成熟した大人であるキリスト者として、子どもたちにとってインターネットをより安全なものにするために、その具体的な方法を見つけることが必須です。イナフ・イズ・イナフ(もう我慢できない)の代表ドナ・ライス・ヒューズは、「子どもたちの純真さは戦う価値があるものです」と述べています。
聖書の中で、神は子どもたちを祝福であり贈り物であると言っています。その魂は純真さと喜びと笑いに満ちている、と神は言っています。イエズスは、私たちに幼な子のように、信仰と信頼に満ちてイエズスのもとに来るようにと言われます。イエズスは一人の子どもを呼んで、真ん中に立たせて言われた。「まことに私は言う。あなたたちが悔い改めて子どものようにならないなら、天の国には入れぬ。だれでもこの子どものようにへりくだる人が、天の国でいちばん偉い人である。また私の名のために、こういう子どもを受け入れる者は私を受け入れる。」(マテオによる福音書18章2 —5節)

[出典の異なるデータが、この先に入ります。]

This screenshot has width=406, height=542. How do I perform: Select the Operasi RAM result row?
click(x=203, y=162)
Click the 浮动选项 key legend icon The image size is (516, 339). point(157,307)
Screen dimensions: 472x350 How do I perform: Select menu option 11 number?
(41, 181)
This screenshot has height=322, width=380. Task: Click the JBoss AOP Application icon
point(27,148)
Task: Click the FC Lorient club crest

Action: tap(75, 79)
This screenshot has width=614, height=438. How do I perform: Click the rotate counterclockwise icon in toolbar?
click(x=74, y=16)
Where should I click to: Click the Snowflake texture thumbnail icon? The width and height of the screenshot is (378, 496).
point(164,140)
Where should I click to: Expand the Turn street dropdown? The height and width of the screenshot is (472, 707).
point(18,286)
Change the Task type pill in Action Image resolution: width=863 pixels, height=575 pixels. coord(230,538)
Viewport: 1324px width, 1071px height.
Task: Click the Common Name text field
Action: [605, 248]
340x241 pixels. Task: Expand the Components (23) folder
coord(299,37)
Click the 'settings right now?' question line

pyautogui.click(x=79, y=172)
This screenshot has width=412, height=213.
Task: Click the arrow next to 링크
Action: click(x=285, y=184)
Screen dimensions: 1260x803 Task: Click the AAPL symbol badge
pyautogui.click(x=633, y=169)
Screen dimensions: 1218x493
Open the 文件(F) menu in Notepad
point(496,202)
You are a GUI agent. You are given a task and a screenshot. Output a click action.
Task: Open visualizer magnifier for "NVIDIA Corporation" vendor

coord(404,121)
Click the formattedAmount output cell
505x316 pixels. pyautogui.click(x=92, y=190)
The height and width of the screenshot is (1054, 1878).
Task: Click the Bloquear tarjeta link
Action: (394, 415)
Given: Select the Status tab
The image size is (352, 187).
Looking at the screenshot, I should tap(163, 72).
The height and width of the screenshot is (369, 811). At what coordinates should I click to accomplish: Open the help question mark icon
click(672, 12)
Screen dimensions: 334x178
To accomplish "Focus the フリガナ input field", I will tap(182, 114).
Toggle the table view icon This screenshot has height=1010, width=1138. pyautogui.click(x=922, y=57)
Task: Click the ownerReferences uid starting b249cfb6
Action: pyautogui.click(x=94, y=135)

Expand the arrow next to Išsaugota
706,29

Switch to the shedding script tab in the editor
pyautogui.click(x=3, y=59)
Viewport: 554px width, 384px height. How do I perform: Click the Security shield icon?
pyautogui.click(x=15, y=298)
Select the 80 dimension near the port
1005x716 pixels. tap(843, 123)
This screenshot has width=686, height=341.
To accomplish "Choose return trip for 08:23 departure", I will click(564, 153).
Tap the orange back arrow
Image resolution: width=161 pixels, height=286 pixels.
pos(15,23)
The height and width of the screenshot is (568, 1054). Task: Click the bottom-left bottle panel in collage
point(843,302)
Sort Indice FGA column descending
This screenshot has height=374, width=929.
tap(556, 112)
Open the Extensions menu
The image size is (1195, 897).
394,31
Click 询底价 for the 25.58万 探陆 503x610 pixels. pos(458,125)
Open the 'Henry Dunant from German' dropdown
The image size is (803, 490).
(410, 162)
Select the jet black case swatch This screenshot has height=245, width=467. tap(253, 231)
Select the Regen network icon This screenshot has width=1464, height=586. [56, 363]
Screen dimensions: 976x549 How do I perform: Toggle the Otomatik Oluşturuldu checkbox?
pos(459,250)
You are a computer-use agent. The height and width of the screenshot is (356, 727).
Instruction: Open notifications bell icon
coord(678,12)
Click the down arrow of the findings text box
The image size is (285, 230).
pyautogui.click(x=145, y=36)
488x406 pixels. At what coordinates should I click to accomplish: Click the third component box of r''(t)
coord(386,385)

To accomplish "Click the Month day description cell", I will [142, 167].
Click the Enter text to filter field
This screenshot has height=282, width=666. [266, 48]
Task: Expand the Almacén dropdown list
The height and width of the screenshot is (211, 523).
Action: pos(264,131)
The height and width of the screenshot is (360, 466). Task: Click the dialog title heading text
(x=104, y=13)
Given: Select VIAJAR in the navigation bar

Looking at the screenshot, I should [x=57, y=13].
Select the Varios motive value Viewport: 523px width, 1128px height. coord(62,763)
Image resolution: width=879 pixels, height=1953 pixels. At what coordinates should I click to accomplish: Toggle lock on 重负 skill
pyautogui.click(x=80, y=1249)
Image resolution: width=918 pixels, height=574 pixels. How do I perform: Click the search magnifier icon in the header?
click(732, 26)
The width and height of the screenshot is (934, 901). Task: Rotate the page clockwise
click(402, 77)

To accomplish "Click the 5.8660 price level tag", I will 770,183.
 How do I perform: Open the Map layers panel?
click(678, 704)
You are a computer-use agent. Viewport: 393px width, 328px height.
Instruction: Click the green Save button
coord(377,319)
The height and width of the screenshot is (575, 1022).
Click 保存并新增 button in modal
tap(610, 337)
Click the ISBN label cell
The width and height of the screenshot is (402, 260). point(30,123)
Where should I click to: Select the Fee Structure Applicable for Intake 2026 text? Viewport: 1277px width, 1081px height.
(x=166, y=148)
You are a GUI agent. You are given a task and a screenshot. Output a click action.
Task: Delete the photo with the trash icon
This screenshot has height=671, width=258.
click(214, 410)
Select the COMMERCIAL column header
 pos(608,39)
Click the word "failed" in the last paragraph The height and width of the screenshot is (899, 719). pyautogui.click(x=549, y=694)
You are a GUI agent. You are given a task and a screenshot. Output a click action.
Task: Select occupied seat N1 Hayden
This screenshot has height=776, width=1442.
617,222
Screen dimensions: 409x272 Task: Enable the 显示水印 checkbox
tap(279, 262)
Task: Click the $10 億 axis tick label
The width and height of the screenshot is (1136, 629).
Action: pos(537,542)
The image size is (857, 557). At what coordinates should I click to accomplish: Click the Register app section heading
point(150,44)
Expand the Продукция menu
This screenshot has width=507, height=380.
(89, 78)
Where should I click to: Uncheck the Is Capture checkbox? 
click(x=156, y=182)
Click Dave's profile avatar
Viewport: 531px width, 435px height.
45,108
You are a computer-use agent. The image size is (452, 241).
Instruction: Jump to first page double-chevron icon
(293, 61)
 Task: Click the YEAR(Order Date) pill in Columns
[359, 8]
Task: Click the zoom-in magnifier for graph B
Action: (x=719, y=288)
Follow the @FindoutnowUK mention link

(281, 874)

もし、誰かが子どもをつまずかせるようなことがあったらどうでしょうか?イエズスはマテオ福音書18章6節でこの点を明確に説明しています。「もし私を信じるこの小さな者を一人でもつまずかせたら、その人はロバのひき臼を首にかけて、海の深みに沈められるほうがよい。」ネット・ポルノは間違いなくこの範疇に入るものです。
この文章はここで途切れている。